Mind sharing how you got it to work in your setup?

adeon · on April 5, 2023

I work on an independent LLM implementation here: https://github.com/Noeda/rllama/

I only got it working at all yesterday and there's no nice UX at all. Not sure I recommend trying to use this as llama.cpp will probably have this in no time with a much better user experience, although I am also trying to make it more usable.

If you follow the instructions on Vicuna page over how to apply the deltas, and you can compile the project, then you could run:

cargo run --release --features opencl -- --model-path /models/vicuna13b --param-path /models/vicuna13b/config.json --tokenizer-path /models/vicuna13b/tokenizer.model --prompt-file prompt --top-p 1.0 --top-k 20 --repetition-penalty 1 --temperature 0.9 --max-seq-len 2048 --f16 --percentage-to-gpu 0.9

Where /models/vicuna13b is the HuggingFace-compatible model.
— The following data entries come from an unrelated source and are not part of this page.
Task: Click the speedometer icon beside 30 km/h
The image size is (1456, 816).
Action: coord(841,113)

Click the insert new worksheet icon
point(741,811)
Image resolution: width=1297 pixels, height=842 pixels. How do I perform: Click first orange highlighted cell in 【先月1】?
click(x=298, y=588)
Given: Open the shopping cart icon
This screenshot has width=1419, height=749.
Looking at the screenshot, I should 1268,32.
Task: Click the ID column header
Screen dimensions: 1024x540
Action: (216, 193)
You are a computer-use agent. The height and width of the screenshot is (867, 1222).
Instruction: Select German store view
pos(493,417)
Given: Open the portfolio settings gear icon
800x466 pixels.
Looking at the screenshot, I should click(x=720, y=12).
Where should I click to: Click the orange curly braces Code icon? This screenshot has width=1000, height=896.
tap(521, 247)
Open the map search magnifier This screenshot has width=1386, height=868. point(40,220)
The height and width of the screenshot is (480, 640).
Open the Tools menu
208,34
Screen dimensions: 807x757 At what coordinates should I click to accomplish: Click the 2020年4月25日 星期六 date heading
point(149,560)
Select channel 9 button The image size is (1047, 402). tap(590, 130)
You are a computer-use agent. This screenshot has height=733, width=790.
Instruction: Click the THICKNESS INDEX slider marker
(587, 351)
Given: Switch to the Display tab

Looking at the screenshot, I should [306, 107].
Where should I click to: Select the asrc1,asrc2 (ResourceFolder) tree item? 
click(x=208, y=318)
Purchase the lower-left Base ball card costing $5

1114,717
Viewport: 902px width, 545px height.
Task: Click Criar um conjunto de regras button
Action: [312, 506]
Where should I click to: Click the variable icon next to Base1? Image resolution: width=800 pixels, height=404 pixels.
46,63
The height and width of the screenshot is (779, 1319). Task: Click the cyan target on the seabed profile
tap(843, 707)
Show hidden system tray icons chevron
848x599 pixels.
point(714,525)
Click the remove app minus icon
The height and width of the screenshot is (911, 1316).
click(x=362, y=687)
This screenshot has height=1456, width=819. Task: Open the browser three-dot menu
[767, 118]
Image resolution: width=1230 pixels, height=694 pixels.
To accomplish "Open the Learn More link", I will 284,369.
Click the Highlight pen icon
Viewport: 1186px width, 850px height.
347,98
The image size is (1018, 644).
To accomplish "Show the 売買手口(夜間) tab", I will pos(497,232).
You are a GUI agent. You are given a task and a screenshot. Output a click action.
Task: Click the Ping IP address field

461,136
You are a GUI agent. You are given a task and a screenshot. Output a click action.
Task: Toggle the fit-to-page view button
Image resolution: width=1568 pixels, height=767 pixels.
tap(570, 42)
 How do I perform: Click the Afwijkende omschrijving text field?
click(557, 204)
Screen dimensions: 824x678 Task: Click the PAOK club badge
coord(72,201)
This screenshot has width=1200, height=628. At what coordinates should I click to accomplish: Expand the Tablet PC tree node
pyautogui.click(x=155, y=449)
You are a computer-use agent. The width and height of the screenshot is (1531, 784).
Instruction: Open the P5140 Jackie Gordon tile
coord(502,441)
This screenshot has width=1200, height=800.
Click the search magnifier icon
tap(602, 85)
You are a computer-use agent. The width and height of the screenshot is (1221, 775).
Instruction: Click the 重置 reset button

This will put 90% of weights on GPU and remaining 10% non CPU which is just barely enough to not run out of GPU memory (on a 24 gig card)

Create a text file 'prompt' with the prompt. I've been using this template:

You are a helpful and precise assistant for checking the quality of the answer.###Human: Can you explain nuclear power to me?###Assistant:

(the model seems to use ### as delimiters to distinguish Human and Assistant). The "system prompt" is whatever text is written at the beginning.

VadimPR · on April 8, 2023

The feature to load a % to the GPU is novel and amazing! I couldn't get the project up and running myself (requires a nightly rust build) but I love this particular innovation.